IPFW update frequency

Max Laier max at love2party.net
Sat Mar 31 10:47:48 UTC 2007


On Saturday 31 March 2007 11:27, Luigi Rizzo wrote:
> On Sat, Mar 31, 2007 at 10:21:02AM +0200, Andre Oppermann wrote:
> > Julian Elischer wrote:
> > > Luigi Rizzo wrote:
> > >> On Fri, Mar 30, 2007 at 01:40:46PM -0700, Julian Elischer wrote:
> > >>> I have been looking at the IPFW code recently, especially with
> > >>> respect to locking.
> > >>> There are some things that could be done to improve IPFW's
> > >>> behaviour
>
> ...
>
> > The locking overhead per packet in ipfw is by no means its limiting
>
> i think you and Julian are looking at different issues.
> if i understand julian's comment, the problem is that the list
> is protected by a single lock, so no hope of parallelising

ipfw uses rwlocks for the static rules quite some time now.  In contrast 
to Julian, I don't believe that the claimed lock order reversal with a 
rlock() can be the cause of a deadlock (exclusiveness is a precondition).  
Haveing been involved in the hacks that went in and out of ipfw and pfil 
locking over the last few years and the problems that went along with it, 
I'd urge everybody to *not* rush any more hacks into this.

> the work, and if one kernel thread is busy processing a packet
> in the filter, others might be blocked for a long time
> (in your case, the set of 30 rules is 765ns for ipfw and 1198ns
> for pf).
>
> Your tests presumably have little if any contention on the lock.

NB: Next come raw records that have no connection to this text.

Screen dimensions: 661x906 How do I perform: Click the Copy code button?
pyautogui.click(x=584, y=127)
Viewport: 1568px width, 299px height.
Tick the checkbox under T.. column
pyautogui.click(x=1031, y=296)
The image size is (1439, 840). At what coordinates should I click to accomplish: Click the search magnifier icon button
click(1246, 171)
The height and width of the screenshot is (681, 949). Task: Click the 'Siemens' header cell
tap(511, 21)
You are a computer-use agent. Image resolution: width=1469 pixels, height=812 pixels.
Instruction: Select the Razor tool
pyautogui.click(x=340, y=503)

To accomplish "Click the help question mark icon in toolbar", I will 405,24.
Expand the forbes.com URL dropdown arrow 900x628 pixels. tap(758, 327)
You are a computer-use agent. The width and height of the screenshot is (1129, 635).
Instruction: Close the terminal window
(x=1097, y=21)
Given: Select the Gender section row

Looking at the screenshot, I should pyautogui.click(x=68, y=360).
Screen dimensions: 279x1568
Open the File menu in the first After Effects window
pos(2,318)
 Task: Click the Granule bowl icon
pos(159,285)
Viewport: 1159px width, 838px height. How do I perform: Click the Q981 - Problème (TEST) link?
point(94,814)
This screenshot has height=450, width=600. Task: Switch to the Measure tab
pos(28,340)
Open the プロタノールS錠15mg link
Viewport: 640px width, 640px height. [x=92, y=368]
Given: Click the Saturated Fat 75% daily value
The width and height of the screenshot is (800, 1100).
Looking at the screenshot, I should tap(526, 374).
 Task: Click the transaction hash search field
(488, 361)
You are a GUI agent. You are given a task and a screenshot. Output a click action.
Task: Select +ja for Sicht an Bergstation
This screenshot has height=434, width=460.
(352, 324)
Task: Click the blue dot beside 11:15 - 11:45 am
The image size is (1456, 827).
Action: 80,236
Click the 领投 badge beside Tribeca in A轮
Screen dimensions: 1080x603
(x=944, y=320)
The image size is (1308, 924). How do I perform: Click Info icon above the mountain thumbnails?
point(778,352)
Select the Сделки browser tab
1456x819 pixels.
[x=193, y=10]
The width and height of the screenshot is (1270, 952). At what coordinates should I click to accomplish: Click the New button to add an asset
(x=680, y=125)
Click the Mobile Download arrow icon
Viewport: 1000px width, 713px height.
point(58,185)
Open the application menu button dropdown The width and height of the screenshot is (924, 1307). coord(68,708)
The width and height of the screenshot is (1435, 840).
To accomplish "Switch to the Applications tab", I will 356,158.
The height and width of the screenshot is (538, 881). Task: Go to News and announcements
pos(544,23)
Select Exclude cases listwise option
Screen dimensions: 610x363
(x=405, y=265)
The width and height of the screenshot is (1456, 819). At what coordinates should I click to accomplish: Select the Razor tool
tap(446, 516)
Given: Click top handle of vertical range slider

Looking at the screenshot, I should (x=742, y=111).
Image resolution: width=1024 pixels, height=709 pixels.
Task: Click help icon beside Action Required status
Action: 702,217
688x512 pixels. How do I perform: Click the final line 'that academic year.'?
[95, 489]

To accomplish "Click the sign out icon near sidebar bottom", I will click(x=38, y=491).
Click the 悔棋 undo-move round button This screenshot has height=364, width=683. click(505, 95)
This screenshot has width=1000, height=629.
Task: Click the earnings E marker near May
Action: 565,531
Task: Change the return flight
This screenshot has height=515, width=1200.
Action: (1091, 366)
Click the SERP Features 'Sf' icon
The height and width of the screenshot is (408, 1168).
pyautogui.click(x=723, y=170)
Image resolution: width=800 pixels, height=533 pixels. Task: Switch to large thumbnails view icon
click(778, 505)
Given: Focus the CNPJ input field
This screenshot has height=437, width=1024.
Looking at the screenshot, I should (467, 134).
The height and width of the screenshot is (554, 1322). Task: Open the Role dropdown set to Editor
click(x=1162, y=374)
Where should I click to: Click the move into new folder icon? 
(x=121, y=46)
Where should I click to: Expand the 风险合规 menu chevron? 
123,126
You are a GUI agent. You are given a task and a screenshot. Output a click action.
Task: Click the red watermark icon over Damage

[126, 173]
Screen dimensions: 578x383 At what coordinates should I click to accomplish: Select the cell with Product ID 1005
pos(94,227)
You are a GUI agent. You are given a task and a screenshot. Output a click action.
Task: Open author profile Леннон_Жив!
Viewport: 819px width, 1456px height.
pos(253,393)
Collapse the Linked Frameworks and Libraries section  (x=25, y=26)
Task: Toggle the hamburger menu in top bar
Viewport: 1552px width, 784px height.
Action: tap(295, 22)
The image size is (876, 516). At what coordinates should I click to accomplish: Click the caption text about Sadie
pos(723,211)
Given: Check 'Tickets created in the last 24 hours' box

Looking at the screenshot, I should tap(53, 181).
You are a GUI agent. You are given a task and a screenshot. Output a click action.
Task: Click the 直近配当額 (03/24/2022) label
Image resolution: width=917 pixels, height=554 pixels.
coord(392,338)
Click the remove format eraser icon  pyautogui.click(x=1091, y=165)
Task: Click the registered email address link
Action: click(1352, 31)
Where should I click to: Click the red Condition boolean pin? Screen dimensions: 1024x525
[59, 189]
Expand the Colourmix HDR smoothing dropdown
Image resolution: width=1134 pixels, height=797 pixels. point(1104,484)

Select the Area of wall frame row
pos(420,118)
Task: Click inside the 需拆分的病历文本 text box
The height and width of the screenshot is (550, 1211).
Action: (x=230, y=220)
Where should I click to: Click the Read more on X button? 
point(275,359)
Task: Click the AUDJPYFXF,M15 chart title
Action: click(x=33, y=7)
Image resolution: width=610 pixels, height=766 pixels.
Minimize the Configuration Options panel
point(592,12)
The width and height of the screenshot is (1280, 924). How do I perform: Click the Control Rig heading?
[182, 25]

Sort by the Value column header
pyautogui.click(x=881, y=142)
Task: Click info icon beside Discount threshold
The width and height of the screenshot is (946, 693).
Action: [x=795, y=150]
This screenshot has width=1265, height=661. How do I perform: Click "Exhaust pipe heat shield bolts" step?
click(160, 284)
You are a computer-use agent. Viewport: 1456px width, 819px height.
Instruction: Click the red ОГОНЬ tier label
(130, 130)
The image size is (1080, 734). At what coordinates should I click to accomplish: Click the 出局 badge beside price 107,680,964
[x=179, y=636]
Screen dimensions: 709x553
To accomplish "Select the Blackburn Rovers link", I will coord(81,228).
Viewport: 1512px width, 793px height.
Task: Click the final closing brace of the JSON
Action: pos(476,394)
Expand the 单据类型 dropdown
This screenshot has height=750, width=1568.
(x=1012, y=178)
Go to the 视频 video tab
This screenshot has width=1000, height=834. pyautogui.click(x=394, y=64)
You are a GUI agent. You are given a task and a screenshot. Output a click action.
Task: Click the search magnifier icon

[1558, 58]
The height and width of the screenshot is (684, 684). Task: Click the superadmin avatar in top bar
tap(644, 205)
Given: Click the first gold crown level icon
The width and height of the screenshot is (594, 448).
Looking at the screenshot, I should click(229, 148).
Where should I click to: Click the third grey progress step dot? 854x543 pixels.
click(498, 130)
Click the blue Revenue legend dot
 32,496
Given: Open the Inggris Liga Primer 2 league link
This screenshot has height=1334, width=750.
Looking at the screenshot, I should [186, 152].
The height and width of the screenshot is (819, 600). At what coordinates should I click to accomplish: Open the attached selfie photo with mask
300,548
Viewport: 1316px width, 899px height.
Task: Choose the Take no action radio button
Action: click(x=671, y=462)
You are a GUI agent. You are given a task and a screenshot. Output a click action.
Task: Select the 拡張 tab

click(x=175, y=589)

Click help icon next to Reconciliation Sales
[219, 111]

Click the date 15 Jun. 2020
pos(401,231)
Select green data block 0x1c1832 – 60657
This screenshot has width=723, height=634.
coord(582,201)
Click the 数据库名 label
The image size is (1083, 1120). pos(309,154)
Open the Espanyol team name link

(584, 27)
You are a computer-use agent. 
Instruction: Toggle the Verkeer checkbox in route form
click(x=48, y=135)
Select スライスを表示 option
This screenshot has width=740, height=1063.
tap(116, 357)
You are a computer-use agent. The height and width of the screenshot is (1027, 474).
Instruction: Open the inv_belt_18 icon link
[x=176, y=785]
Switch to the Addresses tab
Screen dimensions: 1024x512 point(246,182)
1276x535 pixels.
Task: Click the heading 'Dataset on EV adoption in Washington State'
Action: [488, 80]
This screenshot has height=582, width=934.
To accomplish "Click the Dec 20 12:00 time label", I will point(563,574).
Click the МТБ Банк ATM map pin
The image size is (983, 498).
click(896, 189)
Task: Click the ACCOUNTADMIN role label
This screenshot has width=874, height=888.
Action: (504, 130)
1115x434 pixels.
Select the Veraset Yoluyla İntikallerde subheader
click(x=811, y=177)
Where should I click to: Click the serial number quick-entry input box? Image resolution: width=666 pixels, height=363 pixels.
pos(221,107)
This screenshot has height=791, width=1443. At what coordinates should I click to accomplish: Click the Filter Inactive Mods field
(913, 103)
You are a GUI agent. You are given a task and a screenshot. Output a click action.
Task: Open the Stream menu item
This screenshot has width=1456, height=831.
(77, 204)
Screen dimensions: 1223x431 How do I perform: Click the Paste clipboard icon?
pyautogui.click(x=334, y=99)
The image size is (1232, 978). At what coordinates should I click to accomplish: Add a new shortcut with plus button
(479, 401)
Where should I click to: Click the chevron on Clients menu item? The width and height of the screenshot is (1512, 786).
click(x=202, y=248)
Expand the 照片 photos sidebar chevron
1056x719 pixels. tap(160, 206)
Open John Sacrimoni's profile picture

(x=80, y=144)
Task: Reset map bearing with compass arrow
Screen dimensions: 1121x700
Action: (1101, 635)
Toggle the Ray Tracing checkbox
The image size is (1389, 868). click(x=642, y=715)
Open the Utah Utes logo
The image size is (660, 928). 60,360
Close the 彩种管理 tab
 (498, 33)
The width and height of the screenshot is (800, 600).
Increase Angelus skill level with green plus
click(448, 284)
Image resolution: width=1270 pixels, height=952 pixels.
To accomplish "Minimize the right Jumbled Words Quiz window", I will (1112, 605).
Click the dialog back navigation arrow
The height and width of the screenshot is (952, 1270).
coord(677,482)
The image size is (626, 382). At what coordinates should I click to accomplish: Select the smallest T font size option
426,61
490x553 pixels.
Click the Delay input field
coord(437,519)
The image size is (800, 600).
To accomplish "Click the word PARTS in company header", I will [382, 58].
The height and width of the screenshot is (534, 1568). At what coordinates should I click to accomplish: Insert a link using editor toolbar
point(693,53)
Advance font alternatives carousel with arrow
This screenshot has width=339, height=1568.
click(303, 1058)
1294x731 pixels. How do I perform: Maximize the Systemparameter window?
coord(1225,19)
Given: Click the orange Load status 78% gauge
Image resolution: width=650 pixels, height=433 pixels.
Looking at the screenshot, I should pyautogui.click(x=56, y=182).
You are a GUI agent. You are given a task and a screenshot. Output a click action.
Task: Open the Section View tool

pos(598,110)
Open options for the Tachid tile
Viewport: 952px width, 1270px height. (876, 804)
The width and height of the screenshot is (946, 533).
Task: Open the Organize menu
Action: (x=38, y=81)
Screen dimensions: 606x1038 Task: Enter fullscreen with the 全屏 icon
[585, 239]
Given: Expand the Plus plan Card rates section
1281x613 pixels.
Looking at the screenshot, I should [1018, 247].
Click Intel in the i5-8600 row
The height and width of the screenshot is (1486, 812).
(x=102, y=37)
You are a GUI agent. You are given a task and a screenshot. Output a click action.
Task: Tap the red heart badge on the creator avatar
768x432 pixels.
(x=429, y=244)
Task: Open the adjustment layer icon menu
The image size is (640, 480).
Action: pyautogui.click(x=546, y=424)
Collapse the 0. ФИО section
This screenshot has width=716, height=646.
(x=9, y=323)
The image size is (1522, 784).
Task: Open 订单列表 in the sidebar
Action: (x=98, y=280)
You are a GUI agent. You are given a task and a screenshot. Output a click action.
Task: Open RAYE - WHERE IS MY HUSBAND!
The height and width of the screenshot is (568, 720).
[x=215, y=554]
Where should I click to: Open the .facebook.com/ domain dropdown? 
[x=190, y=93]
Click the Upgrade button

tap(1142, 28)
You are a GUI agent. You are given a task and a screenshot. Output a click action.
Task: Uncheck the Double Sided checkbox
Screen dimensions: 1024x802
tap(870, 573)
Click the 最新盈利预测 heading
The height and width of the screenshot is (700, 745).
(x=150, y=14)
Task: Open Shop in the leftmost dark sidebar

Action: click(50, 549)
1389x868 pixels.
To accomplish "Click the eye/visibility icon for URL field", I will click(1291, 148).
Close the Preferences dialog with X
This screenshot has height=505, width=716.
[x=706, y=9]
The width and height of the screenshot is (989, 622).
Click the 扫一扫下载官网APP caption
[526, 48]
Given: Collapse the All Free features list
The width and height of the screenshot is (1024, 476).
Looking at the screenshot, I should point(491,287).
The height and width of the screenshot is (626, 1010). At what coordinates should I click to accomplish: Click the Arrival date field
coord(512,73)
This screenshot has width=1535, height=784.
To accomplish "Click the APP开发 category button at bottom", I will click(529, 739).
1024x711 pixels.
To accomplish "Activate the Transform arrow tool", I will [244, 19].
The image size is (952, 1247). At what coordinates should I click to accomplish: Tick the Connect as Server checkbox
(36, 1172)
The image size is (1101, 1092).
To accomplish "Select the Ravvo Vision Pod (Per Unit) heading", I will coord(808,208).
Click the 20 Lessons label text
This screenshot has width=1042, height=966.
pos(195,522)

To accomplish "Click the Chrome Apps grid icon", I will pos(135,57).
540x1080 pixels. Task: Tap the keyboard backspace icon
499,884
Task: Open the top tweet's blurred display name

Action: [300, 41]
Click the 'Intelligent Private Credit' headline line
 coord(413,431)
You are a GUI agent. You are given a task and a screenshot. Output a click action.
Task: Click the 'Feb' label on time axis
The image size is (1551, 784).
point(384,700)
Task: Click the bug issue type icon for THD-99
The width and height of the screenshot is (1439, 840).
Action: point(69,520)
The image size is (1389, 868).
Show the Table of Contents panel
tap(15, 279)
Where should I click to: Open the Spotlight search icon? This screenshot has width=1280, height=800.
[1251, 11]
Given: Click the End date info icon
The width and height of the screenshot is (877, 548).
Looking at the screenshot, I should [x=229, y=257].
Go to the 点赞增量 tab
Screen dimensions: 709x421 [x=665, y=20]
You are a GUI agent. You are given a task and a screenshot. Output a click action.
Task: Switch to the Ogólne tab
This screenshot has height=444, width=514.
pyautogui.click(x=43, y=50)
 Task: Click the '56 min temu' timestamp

Most likely none at all, since the forwarding path takes care of 
serialization.

> Specifically, if you compute the difference of the inverses
> of those pps rates you see the following:
>
> 	+pfil_pass	45.3 ns	per packet
>
> 	+ipfw_allow	+253.4 ns/packet (setup and first rule)
> 	+ipfw_30	+17.67 ns/(packet * extra rule)
>
> 	+pf_pass	+376.9 ns/packet (setup and first rule)
> 	+pf_30		+28.34 ns/(packet * extra rule)
>
>
> the lock acquisition cost is in the 'setup' part but i cannot tell
> how expensive it is.
> Julian's suggested change (and surely the one i described)
> replaces the lock/unlock pair on the rule list with a refcount add/dec
> pair (with uncontested locks the cost should be similar), but
> especially makes the operation non-blocking allowing running the input
> and output paths in parallel.

See above, ipfw is working in parallel already.  In addition to that, 
using a ref-count would be worse!  Instead of two atomic operations you'd 
then have to pay for four: lock ref unlock work lock unref unlock  All of 
which can contentend each other.  This will most likely cause more 
serialization than we currently have.  Again, please don't rush any 
hacks!

> > factor.  Actually it's a very small part and pretty much any work on
> > it is lost love.  It would be much better spent time to optimize the
> > main rule loop of ipfw to speed things up.  I was profiling ipfw
> > early last year with an Agilent packet generator and hwpmc.  In the
> > meantime the packet forwarding path (w/o ipfw) has been improved but
> > relative to each other the number are still correct.
>
> actually your numbers show that at least the rule setup (and the
> processing of simple rules) is significantly faster (50% or so) in
> ipfw2 than in pf.

Note that pf includes a plethora of sanity checks in the default rule 
processing.  Also note that pf - due to it's stateful design - does 
a "check state" first for every packet.  This gives a big mallus in this 
test special test.

> I know that the setup time is expensive, but i am not sure that
> one can save much - in both cases, you need to fetching a lot
> of information, which is scattered in variable locations in
> the mbuf and packet headers.

Agreed.  For the ipfw case it *might* make sense to reach into the upper 
layers only if requested - not at all sure about that, however.